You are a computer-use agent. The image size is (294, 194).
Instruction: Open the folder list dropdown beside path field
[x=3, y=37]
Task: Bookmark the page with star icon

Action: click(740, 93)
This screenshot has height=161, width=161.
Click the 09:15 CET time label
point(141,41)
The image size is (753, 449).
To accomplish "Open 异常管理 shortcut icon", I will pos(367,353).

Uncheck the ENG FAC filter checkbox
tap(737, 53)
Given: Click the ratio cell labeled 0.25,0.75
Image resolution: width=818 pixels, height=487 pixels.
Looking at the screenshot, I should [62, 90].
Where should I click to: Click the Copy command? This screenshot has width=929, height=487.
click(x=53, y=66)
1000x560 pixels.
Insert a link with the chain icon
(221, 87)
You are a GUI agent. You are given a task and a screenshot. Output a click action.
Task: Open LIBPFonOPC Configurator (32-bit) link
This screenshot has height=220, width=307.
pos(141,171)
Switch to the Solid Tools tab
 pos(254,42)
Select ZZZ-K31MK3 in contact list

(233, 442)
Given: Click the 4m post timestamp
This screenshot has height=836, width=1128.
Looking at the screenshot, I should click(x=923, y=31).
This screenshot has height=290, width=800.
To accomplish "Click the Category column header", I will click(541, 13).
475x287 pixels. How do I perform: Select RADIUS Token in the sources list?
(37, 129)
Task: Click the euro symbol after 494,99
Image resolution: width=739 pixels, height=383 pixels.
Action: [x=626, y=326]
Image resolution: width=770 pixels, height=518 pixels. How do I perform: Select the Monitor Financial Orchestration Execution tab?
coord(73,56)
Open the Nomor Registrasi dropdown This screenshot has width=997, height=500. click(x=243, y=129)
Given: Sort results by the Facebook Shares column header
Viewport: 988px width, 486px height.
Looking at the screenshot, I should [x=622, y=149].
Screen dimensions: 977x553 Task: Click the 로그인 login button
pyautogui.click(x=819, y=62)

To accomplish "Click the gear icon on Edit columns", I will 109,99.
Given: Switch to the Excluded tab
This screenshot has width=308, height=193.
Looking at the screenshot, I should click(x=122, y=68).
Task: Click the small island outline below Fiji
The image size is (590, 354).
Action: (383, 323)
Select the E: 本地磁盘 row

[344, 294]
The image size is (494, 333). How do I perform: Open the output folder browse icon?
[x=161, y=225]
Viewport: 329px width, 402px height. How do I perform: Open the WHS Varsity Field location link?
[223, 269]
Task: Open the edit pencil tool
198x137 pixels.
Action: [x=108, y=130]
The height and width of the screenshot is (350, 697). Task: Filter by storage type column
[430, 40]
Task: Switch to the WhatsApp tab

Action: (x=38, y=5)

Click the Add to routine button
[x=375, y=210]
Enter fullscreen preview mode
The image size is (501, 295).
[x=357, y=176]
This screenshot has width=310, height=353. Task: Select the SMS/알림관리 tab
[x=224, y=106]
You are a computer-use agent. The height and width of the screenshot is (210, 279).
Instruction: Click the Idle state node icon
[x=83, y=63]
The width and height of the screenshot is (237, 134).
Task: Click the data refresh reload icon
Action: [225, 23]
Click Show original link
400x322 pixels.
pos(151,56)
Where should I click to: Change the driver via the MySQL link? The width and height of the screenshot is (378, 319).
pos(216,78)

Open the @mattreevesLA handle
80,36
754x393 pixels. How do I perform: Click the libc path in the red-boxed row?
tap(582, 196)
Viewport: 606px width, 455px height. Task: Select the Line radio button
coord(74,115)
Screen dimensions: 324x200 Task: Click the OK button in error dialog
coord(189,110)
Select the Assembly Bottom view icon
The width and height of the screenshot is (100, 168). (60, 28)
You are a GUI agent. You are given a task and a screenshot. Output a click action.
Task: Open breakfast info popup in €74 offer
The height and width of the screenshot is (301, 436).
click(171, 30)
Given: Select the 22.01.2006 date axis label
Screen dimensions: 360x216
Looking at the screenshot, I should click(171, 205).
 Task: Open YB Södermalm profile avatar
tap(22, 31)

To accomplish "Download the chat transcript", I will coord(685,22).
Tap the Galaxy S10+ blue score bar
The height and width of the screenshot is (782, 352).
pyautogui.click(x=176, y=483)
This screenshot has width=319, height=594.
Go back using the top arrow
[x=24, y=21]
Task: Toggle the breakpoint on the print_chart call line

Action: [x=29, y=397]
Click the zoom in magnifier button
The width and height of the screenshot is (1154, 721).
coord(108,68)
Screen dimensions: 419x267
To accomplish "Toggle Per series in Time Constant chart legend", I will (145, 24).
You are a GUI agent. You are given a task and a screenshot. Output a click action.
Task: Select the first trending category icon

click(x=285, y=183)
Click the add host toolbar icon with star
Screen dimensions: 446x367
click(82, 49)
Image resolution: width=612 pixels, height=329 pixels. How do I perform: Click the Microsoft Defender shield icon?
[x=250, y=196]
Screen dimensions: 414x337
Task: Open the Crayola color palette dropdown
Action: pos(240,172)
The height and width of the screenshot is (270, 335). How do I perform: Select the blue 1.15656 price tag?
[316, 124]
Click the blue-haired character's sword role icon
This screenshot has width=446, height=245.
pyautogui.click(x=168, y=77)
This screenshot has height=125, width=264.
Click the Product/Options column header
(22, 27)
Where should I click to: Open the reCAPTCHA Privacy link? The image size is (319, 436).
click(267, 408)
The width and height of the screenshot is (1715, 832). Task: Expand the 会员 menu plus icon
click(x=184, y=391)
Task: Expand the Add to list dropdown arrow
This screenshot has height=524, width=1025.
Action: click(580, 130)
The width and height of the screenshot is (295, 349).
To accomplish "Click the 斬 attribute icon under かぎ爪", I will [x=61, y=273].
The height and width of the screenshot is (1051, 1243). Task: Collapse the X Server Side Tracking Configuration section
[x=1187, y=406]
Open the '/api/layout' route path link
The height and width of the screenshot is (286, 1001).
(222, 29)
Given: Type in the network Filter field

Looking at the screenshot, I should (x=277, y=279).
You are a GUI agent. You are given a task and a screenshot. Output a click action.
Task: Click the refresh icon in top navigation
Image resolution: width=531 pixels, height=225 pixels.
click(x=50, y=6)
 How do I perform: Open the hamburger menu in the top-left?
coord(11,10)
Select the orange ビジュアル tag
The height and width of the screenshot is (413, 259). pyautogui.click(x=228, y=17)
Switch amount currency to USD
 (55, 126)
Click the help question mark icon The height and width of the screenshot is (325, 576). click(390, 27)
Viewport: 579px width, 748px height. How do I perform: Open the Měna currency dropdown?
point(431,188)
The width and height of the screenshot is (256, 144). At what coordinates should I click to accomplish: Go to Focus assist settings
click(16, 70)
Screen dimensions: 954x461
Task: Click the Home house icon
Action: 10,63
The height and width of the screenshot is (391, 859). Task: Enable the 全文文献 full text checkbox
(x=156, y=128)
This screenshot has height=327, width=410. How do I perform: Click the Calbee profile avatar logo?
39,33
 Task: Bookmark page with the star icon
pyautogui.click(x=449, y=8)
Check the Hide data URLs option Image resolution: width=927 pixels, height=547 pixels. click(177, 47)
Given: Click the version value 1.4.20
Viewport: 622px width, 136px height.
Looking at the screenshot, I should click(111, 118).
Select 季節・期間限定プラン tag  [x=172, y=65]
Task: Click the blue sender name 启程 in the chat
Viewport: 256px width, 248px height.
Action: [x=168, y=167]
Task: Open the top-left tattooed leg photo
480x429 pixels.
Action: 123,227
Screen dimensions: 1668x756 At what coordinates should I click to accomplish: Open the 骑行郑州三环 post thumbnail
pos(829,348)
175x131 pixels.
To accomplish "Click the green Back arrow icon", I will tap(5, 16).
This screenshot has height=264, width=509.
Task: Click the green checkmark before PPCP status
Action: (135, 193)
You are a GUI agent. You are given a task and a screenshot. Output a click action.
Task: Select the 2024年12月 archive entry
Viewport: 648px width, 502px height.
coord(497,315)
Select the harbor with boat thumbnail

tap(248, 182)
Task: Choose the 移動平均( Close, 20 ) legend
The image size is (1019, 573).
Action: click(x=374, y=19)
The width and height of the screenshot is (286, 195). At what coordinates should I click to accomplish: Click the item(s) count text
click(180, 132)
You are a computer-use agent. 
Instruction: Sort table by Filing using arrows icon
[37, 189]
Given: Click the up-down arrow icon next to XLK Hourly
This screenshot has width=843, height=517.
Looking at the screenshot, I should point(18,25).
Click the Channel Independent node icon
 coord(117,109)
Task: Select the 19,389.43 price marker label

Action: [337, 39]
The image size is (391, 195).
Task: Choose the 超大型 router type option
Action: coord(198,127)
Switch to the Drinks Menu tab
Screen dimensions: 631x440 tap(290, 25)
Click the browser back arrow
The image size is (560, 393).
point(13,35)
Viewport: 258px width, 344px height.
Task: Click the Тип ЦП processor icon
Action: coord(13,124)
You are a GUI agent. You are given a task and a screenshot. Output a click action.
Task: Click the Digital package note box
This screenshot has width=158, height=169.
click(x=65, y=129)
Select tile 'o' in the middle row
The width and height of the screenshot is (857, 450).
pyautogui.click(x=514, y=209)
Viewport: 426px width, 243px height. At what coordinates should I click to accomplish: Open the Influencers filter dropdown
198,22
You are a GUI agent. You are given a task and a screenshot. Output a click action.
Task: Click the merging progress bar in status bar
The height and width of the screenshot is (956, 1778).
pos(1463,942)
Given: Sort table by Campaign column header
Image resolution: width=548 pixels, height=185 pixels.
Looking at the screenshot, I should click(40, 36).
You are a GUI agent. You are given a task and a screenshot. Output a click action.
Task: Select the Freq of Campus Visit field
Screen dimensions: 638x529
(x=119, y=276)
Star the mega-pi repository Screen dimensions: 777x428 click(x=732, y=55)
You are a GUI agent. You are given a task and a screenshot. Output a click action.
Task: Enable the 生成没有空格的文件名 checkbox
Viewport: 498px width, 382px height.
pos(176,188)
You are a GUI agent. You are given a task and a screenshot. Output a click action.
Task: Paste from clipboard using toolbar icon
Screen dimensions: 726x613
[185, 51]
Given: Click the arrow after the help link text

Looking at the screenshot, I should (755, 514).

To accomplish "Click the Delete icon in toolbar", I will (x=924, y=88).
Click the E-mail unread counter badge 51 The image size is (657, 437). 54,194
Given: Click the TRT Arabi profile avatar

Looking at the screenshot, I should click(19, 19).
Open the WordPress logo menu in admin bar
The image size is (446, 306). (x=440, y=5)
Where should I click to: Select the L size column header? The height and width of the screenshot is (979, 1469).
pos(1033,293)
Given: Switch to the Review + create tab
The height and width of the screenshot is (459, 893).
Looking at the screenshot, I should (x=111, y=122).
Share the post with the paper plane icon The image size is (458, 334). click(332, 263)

DIRECTIONS: Which lines run from the one containing "Screen dimensions: 638x529" to the final line of the entries? Return those lines exactly, and only those.

RESPONSE FOR THIS EXERCISE:
Screen dimensions: 638x529
(x=119, y=276)
Star the mega-pi repository Screen dimensions: 777x428 click(x=732, y=55)
You are a GUI agent. You are given a task and a screenshot. Output a click action.
Task: Enable the 生成没有空格的文件名 checkbox
Viewport: 498px width, 382px height.
pos(176,188)
You are a GUI agent. You are given a task and a screenshot. Output a click action.
Task: Paste from clipboard using toolbar icon
Screen dimensions: 726x613
[185, 51]
Given: Click the arrow after the help link text

Looking at the screenshot, I should (755, 514).

To accomplish "Click the Delete icon in toolbar", I will (x=924, y=88).
Click the E-mail unread counter badge 51 The image size is (657, 437). 54,194
Given: Click the TRT Arabi profile avatar

Looking at the screenshot, I should click(19, 19).
Open the WordPress logo menu in admin bar
The image size is (446, 306). (x=440, y=5)
Where should I click to: Select the L size column header? The height and width of the screenshot is (979, 1469).
pos(1033,293)
Given: Switch to the Review + create tab
The height and width of the screenshot is (459, 893).
Looking at the screenshot, I should (x=111, y=122).
Share the post with the paper plane icon The image size is (458, 334). click(332, 263)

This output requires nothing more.